Резюме:Продукты, содержащие фитаты, кальций и полифенолы, могут значительно снизить всасывание железа.
Отравление железом из пищевых источников встречается редко. После употребления у вашего тела появляется собственная система балансировки, чтобы гарантировать, что оно получает ровно достаточно.
Тем не менее, один отчет показал, что смертельные передозировки возможны при чрезмерном приеме добавок железа (
Повышенный уровень железа также может наблюдаться у некоторых людей с заболеванием, называемым гемохроматозом. Обычно это вызвано геном, усиливающим абсорбцию (
Другие причины перегрузки железом включают повторяющиеся переливания крови, большие дозы из-за диеты и редкие метаболические нарушения.
Кроме того, потребляя слишком много железа со временем может вызвать его образование в больших количествах в печени и других тканях.
Следовательно, это может привести к диабету, сердечным заболеваниям и повреждению печени (
Вероятно, вам никогда не следует принимать добавки с железом, если только это не рекомендовано врачом.
Резюме:Потребление слишком большого количества железа может быть опасным для здоровья. По этой причине большинству людей добавки не рекомендуются.
Приведенные ниже советы помогут вам максимально увеличить потребление железа с пищей:
Резюме:Чтобы максимально увеличить потребление железа, постарайтесь включать в свой рацион мясо, рыбу, птицу, бобы и чечевицу, а также продукты, богатые витамином С. Также распределите прием чая, кофе и молочных продуктов между приемами пищи.

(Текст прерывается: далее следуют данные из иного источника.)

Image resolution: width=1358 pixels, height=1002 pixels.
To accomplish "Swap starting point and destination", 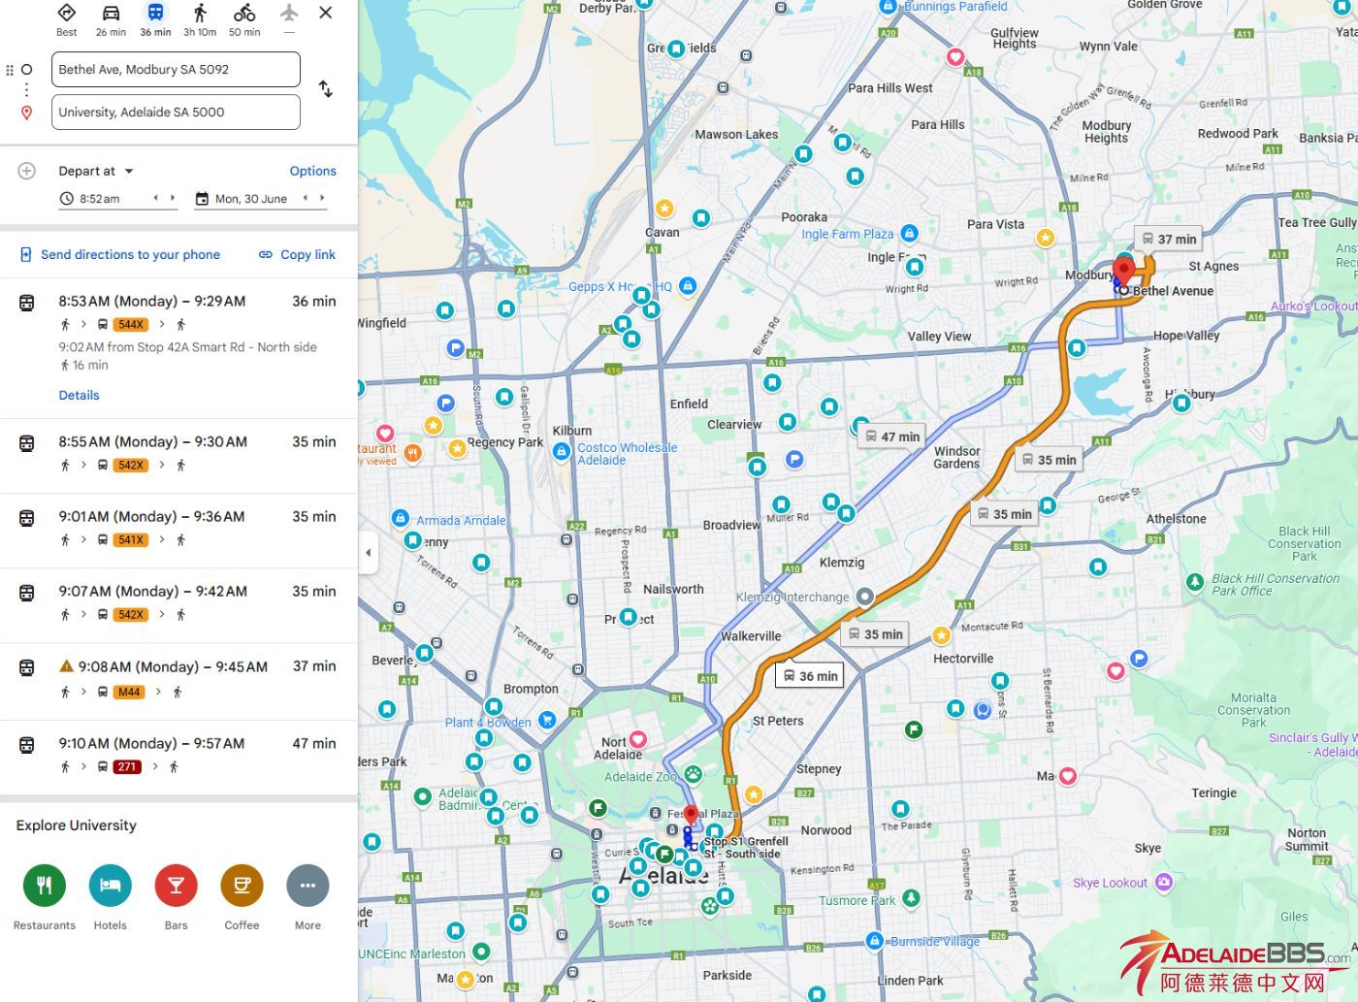I will tap(326, 89).
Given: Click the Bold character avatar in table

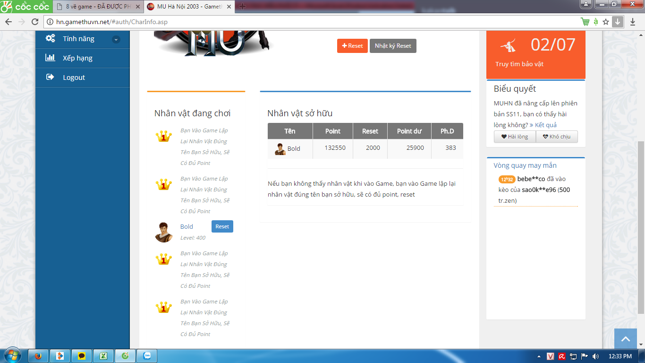Looking at the screenshot, I should pos(280,149).
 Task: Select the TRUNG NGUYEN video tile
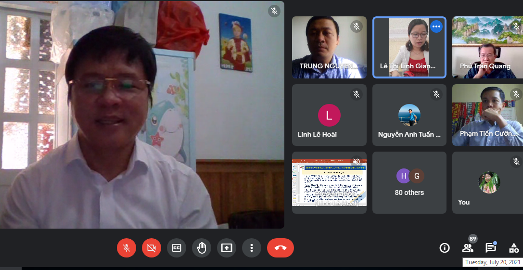(329, 47)

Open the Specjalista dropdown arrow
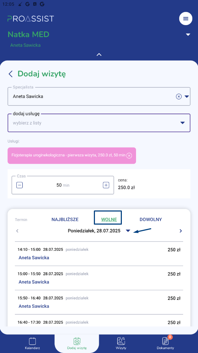(x=187, y=97)
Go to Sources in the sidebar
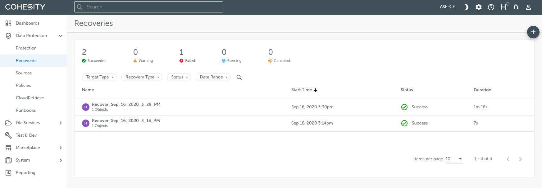This screenshot has width=542, height=188. (24, 73)
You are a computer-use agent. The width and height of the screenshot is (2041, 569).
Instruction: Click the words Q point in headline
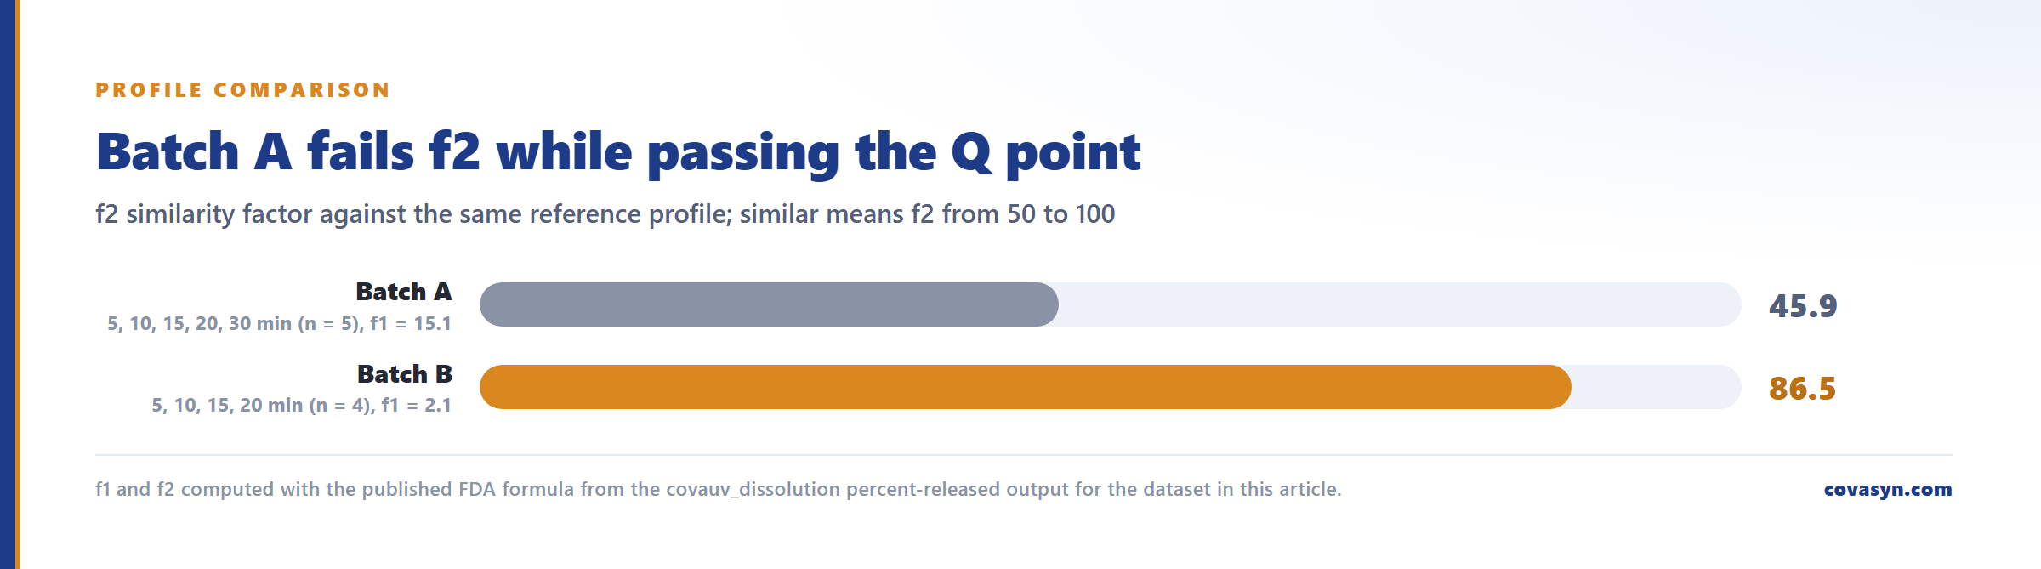pos(1046,153)
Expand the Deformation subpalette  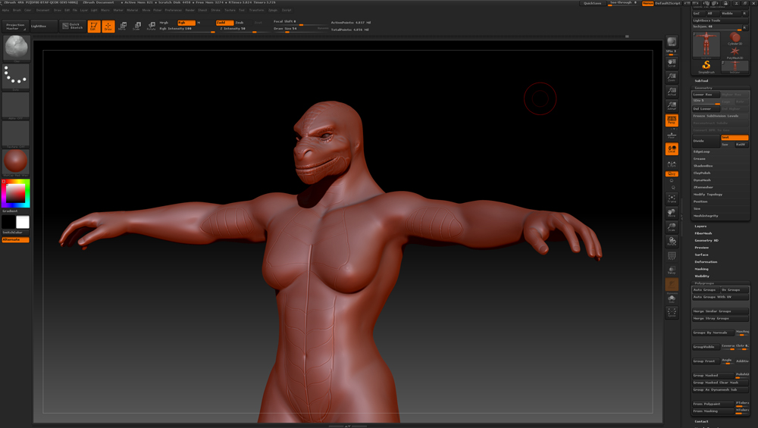[706, 261]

Железо - жизненно важный минерал, необходимый для функционирования вашего тела. В пище содержится два его типа - гем и негем.
Мясо, рыба и птица содержат гемовую форму, которая легко усваивается организмом.
Негемовое железо в основном содержится в растительной пище, но эта форма усваивается организмом с трудом. Вы можете улучшить усвоение организмом, употребляя во время еды продукты, содержащие витамин С, витамин А, мясо, рыбу и птицу.
С другой стороны, продукты, содержащие фитаты (злаки и злаки), кальций (молоко и молочные продукты) и полифенолы (чай и кофе), могут препятствовать усвоению железа.
Тщательно выбирая продукты, которые вы едите, и зная, как определенные продукты могут улучшить или замедлить усвоение, вы можете убедиться, что получаете необходимое железо.